__Material supplied__:
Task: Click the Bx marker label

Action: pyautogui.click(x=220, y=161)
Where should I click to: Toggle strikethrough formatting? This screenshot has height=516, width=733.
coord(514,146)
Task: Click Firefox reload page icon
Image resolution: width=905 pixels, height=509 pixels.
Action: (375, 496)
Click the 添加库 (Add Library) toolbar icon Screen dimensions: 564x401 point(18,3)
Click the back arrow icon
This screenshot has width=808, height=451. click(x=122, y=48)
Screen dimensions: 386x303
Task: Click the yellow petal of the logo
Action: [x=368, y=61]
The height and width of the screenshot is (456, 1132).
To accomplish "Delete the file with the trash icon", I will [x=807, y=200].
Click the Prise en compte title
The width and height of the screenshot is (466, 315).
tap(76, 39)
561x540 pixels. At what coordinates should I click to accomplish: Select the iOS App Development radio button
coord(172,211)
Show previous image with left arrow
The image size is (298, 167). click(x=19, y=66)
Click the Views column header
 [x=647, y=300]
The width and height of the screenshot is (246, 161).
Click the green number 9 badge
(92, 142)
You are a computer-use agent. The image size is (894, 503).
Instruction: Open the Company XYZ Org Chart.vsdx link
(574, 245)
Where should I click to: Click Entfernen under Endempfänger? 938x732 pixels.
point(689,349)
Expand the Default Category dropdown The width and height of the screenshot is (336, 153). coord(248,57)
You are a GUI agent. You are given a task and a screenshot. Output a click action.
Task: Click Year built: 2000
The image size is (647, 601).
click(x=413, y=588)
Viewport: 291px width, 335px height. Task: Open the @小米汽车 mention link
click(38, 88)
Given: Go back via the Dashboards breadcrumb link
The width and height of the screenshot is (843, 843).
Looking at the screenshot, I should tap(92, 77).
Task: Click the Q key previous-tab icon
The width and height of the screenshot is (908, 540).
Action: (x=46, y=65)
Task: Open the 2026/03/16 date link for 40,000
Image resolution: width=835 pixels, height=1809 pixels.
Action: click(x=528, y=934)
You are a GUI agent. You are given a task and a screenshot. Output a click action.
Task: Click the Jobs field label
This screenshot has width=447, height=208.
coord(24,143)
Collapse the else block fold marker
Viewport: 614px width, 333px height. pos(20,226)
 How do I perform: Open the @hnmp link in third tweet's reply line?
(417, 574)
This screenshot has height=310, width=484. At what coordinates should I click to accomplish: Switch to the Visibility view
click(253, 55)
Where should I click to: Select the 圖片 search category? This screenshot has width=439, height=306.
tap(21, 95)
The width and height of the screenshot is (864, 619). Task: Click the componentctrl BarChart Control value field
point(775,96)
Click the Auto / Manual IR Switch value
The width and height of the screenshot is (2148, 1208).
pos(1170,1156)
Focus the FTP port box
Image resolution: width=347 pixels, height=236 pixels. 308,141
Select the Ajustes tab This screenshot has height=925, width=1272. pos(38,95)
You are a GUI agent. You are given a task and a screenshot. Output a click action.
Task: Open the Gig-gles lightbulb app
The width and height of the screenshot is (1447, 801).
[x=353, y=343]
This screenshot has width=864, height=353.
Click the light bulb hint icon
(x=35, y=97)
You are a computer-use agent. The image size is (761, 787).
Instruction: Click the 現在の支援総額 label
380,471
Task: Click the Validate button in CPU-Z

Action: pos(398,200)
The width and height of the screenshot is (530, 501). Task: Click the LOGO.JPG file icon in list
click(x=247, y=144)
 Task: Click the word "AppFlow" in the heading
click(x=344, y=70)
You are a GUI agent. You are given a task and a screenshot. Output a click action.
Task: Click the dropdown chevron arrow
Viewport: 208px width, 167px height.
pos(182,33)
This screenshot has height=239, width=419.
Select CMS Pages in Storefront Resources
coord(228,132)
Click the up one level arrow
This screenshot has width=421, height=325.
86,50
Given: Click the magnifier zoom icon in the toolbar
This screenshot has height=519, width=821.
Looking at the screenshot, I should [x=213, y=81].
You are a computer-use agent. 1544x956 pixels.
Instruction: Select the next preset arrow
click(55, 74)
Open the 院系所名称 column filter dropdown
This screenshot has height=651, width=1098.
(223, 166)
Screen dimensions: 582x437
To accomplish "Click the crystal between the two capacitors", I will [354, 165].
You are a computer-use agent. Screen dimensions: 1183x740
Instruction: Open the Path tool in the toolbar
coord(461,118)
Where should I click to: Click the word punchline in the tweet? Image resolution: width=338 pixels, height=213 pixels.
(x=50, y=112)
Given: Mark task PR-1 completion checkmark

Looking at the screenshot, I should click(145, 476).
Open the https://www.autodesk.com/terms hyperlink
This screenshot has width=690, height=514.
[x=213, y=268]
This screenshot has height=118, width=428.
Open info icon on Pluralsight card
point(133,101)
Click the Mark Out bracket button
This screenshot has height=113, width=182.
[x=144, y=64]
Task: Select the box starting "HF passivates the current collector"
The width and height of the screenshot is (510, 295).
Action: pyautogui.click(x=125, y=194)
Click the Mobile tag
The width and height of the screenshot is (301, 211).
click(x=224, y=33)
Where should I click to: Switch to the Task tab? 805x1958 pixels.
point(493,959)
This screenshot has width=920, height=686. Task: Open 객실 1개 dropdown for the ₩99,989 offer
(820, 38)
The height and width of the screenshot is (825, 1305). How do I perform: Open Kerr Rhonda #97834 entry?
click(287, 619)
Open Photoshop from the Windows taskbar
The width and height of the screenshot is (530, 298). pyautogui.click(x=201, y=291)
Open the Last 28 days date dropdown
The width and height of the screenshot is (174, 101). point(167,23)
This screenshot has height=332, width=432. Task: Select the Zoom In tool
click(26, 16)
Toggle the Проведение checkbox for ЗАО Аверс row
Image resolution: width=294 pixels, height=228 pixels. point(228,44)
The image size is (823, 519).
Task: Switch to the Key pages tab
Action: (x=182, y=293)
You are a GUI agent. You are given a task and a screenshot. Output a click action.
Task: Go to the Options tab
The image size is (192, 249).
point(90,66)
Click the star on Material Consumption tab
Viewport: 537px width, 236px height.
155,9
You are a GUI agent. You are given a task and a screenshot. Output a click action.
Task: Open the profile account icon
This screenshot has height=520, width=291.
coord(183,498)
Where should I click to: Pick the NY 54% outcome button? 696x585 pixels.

__What you need to do__:
Please copy the whole of the material exactly as written.

__Worked solution__:
Task: Click the Bx marker label

Action: pyautogui.click(x=220, y=161)
Where should I click to: Toggle strikethrough formatting? This screenshot has height=516, width=733.
coord(514,146)
Task: Click Firefox reload page icon
Image resolution: width=905 pixels, height=509 pixels.
Action: (375, 496)
Click the 添加库 (Add Library) toolbar icon Screen dimensions: 564x401 point(18,3)
Click the back arrow icon
This screenshot has width=808, height=451. click(x=122, y=48)
Screen dimensions: 386x303
Task: Click the yellow petal of the logo
Action: [x=368, y=61]
The height and width of the screenshot is (456, 1132).
To accomplish "Delete the file with the trash icon", I will [x=807, y=200].
Click the Prise en compte title
The width and height of the screenshot is (466, 315).
tap(76, 39)
561x540 pixels. At what coordinates should I click to accomplish: Select the iOS App Development radio button
coord(172,211)
Show previous image with left arrow
The image size is (298, 167). click(x=19, y=66)
Click the Views column header
 [x=647, y=300]
The width and height of the screenshot is (246, 161).
Click the green number 9 badge
(92, 142)
You are a computer-use agent. The image size is (894, 503).
Instruction: Open the Company XYZ Org Chart.vsdx link
(574, 245)
Where should I click to: Click Entfernen under Endempfänger? 938x732 pixels.
point(689,349)
Expand the Default Category dropdown The width and height of the screenshot is (336, 153). coord(248,57)
You are a GUI agent. You are given a task and a screenshot. Output a click action.
Task: Click Year built: 2000
The image size is (647, 601).
click(x=413, y=588)
Viewport: 291px width, 335px height. Task: Open the @小米汽车 mention link
click(38, 88)
Given: Go back via the Dashboards breadcrumb link
The width and height of the screenshot is (843, 843).
Looking at the screenshot, I should tap(92, 77).
Task: Click the Q key previous-tab icon
The width and height of the screenshot is (908, 540).
Action: (x=46, y=65)
Task: Open the 2026/03/16 date link for 40,000
Image resolution: width=835 pixels, height=1809 pixels.
Action: click(x=528, y=934)
You are a GUI agent. You are given a task and a screenshot. Output a click action.
Task: Click the Jobs field label
This screenshot has width=447, height=208.
coord(24,143)
Collapse the else block fold marker
Viewport: 614px width, 333px height. pos(20,226)
 How do I perform: Open the @hnmp link in third tweet's reply line?
(417, 574)
This screenshot has height=310, width=484. At what coordinates should I click to accomplish: Switch to the Visibility view
click(253, 55)
Where should I click to: Select the 圖片 search category? This screenshot has width=439, height=306.
tap(21, 95)
The width and height of the screenshot is (864, 619). Task: Click the componentctrl BarChart Control value field
point(775,96)
Click the Auto / Manual IR Switch value
The width and height of the screenshot is (2148, 1208).
pos(1170,1156)
Focus the FTP port box
Image resolution: width=347 pixels, height=236 pixels. 308,141
Select the Ajustes tab This screenshot has height=925, width=1272. pos(38,95)
You are a GUI agent. You are given a task and a screenshot. Output a click action.
Task: Open the Gig-gles lightbulb app
The width and height of the screenshot is (1447, 801).
[x=353, y=343]
This screenshot has width=864, height=353.
Click the light bulb hint icon
(x=35, y=97)
You are a computer-use agent. The image size is (761, 787).
Instruction: Click the 現在の支援総額 label
380,471
Task: Click the Validate button in CPU-Z

Action: pos(398,200)
The width and height of the screenshot is (530, 501). Task: Click the LOGO.JPG file icon in list
click(x=247, y=144)
 Task: Click the word "AppFlow" in the heading
click(x=344, y=70)
You are a GUI agent. You are given a task and a screenshot. Output a click action.
Task: Click the dropdown chevron arrow
Viewport: 208px width, 167px height.
pos(182,33)
This screenshot has height=239, width=419.
Select CMS Pages in Storefront Resources
coord(228,132)
Click the up one level arrow
This screenshot has width=421, height=325.
86,50
Given: Click the magnifier zoom icon in the toolbar
This screenshot has height=519, width=821.
Looking at the screenshot, I should [x=213, y=81].
You are a computer-use agent. 1544x956 pixels.
Instruction: Select the next preset arrow
click(55, 74)
Open the 院系所名称 column filter dropdown
This screenshot has height=651, width=1098.
(223, 166)
Screen dimensions: 582x437
To accomplish "Click the crystal between the two capacitors", I will [354, 165].
You are a computer-use agent. Screen dimensions: 1183x740
Instruction: Open the Path tool in the toolbar
coord(461,118)
Where should I click to: Click the word punchline in the tweet? Image resolution: width=338 pixels, height=213 pixels.
(x=50, y=112)
Given: Mark task PR-1 completion checkmark

Looking at the screenshot, I should click(145, 476).
Open the https://www.autodesk.com/terms hyperlink
This screenshot has width=690, height=514.
[x=213, y=268]
This screenshot has height=118, width=428.
Open info icon on Pluralsight card
point(133,101)
Click the Mark Out bracket button
This screenshot has height=113, width=182.
[x=144, y=64]
Task: Select the box starting "HF passivates the current collector"
The width and height of the screenshot is (510, 295).
Action: pyautogui.click(x=125, y=194)
Click the Mobile tag
The width and height of the screenshot is (301, 211).
click(x=224, y=33)
Where should I click to: Switch to the Task tab? 805x1958 pixels.
point(493,959)
This screenshot has width=920, height=686. Task: Open 객실 1개 dropdown for the ₩99,989 offer
(820, 38)
The height and width of the screenshot is (825, 1305). How do I perform: Open Kerr Rhonda #97834 entry?
click(287, 619)
Open Photoshop from the Windows taskbar
The width and height of the screenshot is (530, 298). pyautogui.click(x=201, y=291)
Open the Last 28 days date dropdown
The width and height of the screenshot is (174, 101). point(167,23)
This screenshot has height=332, width=432. Task: Select the Zoom In tool
click(26, 16)
Toggle the Проведение checkbox for ЗАО Аверс row
Image resolution: width=294 pixels, height=228 pixels. point(228,44)
The image size is (823, 519).
Task: Switch to the Key pages tab
Action: (x=182, y=293)
You are a GUI agent. You are given a task and a screenshot. Output a click action.
Task: Go to the Options tab
The image size is (192, 249).
point(90,66)
Click the star on Material Consumption tab
Viewport: 537px width, 236px height.
155,9
You are a GUI agent. You are given a task and a screenshot. Output a click action.
Task: Open the profile account icon
This screenshot has height=520, width=291.
coord(183,498)
Where should I click to: Pick the NY 54% outcome button? 696x585 pixels.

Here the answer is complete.